Search code examples
amazon-web-servicesdockeramazon-ecs

Docker daemon crashes on EC2 instance


So, I'm updating a cloudformation template so that it uses the Amazon Linux 2 AMI optimized for ECS [amzn2-ami-ecs-hvm-2.0.20190709-x86_64-ebs (ami-0fac5486e4cff37f4)]. Previously I was using ami-00129b193dc81bc31 which is an Amazon Linux 1 container.

I initially found that simply changing out the AMI meant the EC2 instances no longer joined my ECS cluster. After a lot of digging (ensuring permissions, subnet, VPC, IAM were all right) I found that the docker daemon was crashing. The reason was traceable to what I was doing with the user data. I'll paste it below:

        "UserData": { "Fn::Base64" : { "Fn::Join" : ["", [
          "Content-Type: multipart/mixed; boundary=\"==BOUNDARY==\"\n",
          "MIME-Version: 1.0\n",
          "--==BOUNDARY==\n",
          "Content-Type: text/cloud-boothook; charset=\"us-ascii\"\n",
          "#!/bin/bash\n",
          "# Set Docker daemon options\n",
          "cloud-init-per once docker_debug echo 'OPTIONS=\"${OPTIONS} --storage-opt dm.basesize=10G\"' >> /etc/sysconfig/docker\n",
          "--==BOUNDARY==\n",
          "Content-Type: text/x-shellscript; charset=\"us-ascii\"\n",
          "#!/bin/bash -xe\n",
          "echo \"ECS_CLUSTER=",
          { "Ref" : "NovaProductionEcsCluster"},
          "\" >> /etc/ecs/ecs.config\n",
          "sudo mkdir /efs\n",
          "sudo mkdir /efs/nova_files\n",
          "sudo useradd -u 33 www-data\n",
          "sudo chown -R www-data /efs/nova_files/\n",
          "printf \"\nfunction novarun {\n docker exec -ti \\\"\\$(docker ps -qf name=ApacheTask)\\\" \\\"\\$([ \\$# -ne 1 ] && echo \\\"bash\\\" || echo \\\"\\$1\\\")\\\" \n}\n\" >> /home/ec2-user/.bashrc\n",
          "--==BOUNDARY==--"
        ]]}}
      }

Basically, this combines this (https://docs.aws.amazon.com/AmazonECS/latest/developerguide/bootstrap_container_instance.html) with this (https://aws.amazon.com/premiumsupport/knowledge-center/increase-default-ecs-docker-limit/) to increase the disk space available to the docker container. This works perfectly with the old AMI, but the new AMI gives me Cannot connect to the Docker daemon at unix:///var/run/docker.sock. Is the docker daemon running? when I run docker ps -a.

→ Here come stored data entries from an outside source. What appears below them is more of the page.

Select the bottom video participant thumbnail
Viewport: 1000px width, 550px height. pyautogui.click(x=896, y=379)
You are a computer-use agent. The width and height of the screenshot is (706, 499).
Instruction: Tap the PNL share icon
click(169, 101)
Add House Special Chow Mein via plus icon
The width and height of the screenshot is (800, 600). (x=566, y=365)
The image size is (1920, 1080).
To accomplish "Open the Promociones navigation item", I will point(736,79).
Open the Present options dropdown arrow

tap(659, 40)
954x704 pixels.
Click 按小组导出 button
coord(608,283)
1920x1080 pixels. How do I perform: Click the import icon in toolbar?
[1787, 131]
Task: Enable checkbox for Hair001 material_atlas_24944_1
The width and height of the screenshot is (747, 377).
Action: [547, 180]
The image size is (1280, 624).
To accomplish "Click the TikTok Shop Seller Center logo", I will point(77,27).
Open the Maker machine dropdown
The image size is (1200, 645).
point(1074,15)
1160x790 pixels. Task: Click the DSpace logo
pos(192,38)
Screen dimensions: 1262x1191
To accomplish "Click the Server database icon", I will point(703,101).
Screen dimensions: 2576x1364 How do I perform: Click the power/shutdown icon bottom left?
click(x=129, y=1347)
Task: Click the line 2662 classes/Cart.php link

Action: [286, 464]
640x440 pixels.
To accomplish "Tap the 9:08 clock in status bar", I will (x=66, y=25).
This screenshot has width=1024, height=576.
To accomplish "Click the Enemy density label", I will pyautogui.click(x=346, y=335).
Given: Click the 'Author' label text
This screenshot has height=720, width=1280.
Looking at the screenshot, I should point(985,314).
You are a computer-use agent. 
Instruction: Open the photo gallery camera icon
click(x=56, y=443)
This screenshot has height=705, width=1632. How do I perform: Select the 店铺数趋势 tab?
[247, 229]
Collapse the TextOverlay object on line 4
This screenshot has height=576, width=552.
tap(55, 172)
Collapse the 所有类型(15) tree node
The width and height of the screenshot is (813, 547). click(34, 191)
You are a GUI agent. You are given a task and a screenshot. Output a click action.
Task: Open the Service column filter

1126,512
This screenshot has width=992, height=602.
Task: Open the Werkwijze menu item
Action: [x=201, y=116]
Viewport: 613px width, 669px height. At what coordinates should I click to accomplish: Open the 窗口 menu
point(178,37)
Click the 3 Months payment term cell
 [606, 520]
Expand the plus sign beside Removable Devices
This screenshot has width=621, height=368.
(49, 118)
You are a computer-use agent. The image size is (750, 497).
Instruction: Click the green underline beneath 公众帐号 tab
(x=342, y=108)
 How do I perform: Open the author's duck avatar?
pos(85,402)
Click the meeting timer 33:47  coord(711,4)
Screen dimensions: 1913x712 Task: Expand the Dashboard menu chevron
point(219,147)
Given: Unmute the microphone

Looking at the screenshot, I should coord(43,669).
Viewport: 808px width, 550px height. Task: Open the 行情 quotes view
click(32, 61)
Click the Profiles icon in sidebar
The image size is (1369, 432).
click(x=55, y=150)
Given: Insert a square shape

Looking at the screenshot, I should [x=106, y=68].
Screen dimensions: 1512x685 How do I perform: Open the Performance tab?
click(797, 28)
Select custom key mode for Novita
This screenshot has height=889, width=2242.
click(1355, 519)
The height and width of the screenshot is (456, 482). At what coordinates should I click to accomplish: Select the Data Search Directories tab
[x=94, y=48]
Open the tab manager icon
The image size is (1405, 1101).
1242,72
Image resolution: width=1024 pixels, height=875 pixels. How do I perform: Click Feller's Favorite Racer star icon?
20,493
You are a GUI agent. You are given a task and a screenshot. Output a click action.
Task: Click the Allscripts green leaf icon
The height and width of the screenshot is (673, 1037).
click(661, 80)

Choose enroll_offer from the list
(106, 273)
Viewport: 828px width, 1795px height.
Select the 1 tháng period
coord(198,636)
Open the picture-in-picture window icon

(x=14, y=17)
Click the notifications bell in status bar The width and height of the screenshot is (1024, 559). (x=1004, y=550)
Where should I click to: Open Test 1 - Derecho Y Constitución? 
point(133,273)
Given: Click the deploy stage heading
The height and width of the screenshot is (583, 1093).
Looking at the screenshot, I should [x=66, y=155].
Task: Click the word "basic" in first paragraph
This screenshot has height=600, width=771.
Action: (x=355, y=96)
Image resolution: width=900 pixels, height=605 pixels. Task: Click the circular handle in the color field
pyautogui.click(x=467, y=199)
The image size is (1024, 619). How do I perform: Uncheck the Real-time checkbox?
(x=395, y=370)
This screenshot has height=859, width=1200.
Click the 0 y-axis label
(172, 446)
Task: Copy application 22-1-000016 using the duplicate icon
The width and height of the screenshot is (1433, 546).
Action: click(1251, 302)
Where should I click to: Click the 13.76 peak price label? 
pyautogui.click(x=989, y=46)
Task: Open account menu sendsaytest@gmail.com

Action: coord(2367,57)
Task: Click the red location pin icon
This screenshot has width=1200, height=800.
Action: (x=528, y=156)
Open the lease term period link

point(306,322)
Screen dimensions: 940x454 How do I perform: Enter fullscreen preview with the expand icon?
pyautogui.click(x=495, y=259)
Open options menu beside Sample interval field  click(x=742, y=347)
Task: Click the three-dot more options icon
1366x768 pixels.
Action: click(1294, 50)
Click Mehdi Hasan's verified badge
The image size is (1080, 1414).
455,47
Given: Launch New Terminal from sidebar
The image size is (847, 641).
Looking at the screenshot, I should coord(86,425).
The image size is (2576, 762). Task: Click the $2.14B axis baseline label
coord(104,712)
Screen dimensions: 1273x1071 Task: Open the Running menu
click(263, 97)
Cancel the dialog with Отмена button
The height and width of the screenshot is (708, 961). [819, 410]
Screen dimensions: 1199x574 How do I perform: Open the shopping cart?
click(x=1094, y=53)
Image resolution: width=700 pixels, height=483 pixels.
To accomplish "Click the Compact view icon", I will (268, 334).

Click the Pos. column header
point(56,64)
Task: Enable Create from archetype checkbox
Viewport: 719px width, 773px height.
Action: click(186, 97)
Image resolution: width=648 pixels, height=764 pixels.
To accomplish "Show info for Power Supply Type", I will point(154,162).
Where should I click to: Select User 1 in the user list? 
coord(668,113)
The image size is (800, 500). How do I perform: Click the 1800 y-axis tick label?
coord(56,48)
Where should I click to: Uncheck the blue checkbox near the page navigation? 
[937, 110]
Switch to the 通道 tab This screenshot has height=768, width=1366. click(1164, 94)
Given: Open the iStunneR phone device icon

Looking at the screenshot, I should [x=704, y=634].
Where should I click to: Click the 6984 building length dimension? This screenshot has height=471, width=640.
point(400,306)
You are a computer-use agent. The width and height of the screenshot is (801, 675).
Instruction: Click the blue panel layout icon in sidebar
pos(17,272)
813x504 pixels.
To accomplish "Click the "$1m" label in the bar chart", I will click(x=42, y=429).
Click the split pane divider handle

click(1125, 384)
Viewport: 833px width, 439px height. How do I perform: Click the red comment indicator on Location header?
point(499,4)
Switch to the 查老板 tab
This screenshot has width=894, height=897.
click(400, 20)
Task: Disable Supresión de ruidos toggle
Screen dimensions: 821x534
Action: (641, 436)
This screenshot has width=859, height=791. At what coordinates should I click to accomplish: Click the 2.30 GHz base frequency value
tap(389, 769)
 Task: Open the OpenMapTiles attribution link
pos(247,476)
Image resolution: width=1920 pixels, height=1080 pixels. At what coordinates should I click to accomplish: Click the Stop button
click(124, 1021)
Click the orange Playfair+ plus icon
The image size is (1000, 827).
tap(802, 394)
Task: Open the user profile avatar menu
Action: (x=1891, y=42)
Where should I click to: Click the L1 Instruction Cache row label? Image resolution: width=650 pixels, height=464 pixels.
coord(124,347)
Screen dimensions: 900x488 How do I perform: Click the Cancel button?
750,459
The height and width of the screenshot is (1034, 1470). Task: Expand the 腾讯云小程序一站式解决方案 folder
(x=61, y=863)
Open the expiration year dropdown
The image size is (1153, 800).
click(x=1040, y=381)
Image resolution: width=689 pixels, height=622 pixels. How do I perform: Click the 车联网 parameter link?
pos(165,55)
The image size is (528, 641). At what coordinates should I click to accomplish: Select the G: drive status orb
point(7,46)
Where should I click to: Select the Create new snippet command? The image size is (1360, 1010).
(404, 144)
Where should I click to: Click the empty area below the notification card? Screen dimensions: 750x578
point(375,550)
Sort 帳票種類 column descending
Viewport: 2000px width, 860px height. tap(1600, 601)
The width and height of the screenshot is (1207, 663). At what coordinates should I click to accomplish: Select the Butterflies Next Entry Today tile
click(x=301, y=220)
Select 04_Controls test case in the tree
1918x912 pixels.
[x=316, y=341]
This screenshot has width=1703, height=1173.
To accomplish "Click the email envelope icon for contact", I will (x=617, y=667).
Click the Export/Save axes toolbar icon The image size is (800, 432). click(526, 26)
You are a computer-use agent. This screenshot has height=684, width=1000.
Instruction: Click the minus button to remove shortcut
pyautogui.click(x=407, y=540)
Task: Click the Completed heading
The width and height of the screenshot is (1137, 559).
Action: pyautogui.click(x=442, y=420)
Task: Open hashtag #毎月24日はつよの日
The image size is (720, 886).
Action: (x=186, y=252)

If I run sudo journalctl -u docker to get the error Error starting daemon: error initializing graphdriver: overlay2: unknown option dm.basesize.

Can anyone tell me what's going wrong with this approach? Is there a way to fix this flag with ECS, or a different way to enlarge the amount of disk space available to the docker image?

Thanks


Solution

  • You can just remove that Docker configuration line altogether; your (newer) Docker daemon can use all available space in whatever partition is mounted on /var/lib/docker.

    There are several different systems (storage drivers) that Docker can use to store image and container data. Initially Docker used devicemapper – the "dm" in your option – which didn't require special Linux kernel support, but did have a fixed-size storage allocation for all Docker content. (Devicemapper was also slow and a little buggy; the better ways to use it involved giving it a dedicated disk partition, not just a file.) Most newer Docker installations use overlay2, which does require special kernel support, but now that's also fairly mainstream, and overlay2 avoids most of the problems of devicemapper.

    In short:

    1. Your newer AMI has a newer Docker and a newer kernel.
    2. Your newer Docker uses a different storage backend (overlay2).
    3. The dm.* options go with a different storage backend, hence your error message.
    4. You don't actually need special options any more, because one of the ways overlay2 is better than devicemapper is that it can natively use all of the host system disk without configuration.